» **Activity**
Every line of the material that mentions the word "document" should be copied out.

» **Source data**
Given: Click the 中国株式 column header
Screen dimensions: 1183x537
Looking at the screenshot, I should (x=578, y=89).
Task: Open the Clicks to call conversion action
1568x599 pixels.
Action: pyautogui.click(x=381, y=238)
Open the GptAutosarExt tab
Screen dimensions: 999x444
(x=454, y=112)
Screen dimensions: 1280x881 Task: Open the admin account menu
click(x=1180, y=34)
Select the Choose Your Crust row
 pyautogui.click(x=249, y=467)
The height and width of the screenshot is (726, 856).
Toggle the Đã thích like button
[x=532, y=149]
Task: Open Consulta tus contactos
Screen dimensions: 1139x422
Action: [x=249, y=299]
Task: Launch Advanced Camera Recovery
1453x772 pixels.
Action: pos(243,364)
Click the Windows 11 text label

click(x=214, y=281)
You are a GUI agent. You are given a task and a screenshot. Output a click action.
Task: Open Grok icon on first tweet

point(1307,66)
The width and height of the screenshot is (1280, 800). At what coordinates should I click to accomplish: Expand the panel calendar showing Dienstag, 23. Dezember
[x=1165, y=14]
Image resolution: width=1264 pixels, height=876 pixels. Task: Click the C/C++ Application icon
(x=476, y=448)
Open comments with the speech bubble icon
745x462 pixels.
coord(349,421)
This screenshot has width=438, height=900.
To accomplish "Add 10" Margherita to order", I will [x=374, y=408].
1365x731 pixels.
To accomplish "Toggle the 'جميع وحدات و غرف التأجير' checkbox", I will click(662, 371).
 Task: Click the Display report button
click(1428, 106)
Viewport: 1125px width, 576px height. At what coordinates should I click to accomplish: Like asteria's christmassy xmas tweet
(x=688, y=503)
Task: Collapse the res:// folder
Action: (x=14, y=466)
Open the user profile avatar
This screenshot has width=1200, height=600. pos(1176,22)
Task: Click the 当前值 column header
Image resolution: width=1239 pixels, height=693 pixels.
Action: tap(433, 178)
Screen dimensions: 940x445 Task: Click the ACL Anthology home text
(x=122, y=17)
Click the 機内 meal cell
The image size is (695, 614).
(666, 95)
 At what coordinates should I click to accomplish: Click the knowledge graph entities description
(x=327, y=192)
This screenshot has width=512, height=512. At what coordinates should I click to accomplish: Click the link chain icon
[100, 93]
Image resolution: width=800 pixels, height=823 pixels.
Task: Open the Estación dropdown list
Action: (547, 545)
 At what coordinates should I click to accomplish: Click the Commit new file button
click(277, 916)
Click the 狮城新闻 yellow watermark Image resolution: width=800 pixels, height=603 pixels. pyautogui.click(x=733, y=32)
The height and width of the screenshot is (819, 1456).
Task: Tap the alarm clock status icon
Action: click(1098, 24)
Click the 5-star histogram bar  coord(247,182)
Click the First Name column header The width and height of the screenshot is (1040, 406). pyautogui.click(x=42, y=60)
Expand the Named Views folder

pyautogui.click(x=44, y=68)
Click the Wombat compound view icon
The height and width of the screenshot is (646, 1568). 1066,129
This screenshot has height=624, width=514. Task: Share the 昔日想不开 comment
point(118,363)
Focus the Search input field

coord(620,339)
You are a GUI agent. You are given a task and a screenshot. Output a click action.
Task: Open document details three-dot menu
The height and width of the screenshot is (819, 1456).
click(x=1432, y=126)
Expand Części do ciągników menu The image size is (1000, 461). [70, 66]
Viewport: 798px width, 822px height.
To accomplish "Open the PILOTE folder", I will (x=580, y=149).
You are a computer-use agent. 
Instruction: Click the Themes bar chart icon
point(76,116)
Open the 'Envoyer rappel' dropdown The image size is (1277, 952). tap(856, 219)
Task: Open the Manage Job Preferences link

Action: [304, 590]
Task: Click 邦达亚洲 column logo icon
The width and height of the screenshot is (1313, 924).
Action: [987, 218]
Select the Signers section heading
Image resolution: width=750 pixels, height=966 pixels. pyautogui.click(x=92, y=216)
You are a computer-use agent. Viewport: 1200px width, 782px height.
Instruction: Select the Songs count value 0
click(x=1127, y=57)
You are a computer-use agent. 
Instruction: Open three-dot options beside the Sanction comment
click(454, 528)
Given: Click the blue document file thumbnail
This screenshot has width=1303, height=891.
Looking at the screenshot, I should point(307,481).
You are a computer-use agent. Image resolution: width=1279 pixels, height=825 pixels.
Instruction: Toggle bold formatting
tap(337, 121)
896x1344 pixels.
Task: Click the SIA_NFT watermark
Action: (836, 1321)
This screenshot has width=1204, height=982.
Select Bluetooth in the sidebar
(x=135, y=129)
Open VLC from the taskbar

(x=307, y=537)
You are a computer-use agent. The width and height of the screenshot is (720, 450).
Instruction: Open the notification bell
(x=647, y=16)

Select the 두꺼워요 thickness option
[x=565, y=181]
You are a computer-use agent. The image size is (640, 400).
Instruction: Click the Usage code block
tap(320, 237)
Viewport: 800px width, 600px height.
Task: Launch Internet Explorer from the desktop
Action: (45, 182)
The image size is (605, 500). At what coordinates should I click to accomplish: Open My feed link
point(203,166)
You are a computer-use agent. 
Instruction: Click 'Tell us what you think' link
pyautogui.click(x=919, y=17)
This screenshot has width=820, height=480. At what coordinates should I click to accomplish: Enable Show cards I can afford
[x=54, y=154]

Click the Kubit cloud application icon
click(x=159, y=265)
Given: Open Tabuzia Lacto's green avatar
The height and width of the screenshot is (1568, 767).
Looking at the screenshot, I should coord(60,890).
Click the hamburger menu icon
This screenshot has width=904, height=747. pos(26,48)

» **Response area**
Task: Open document details three-dot menu
Given: Click the blue document file thumbnail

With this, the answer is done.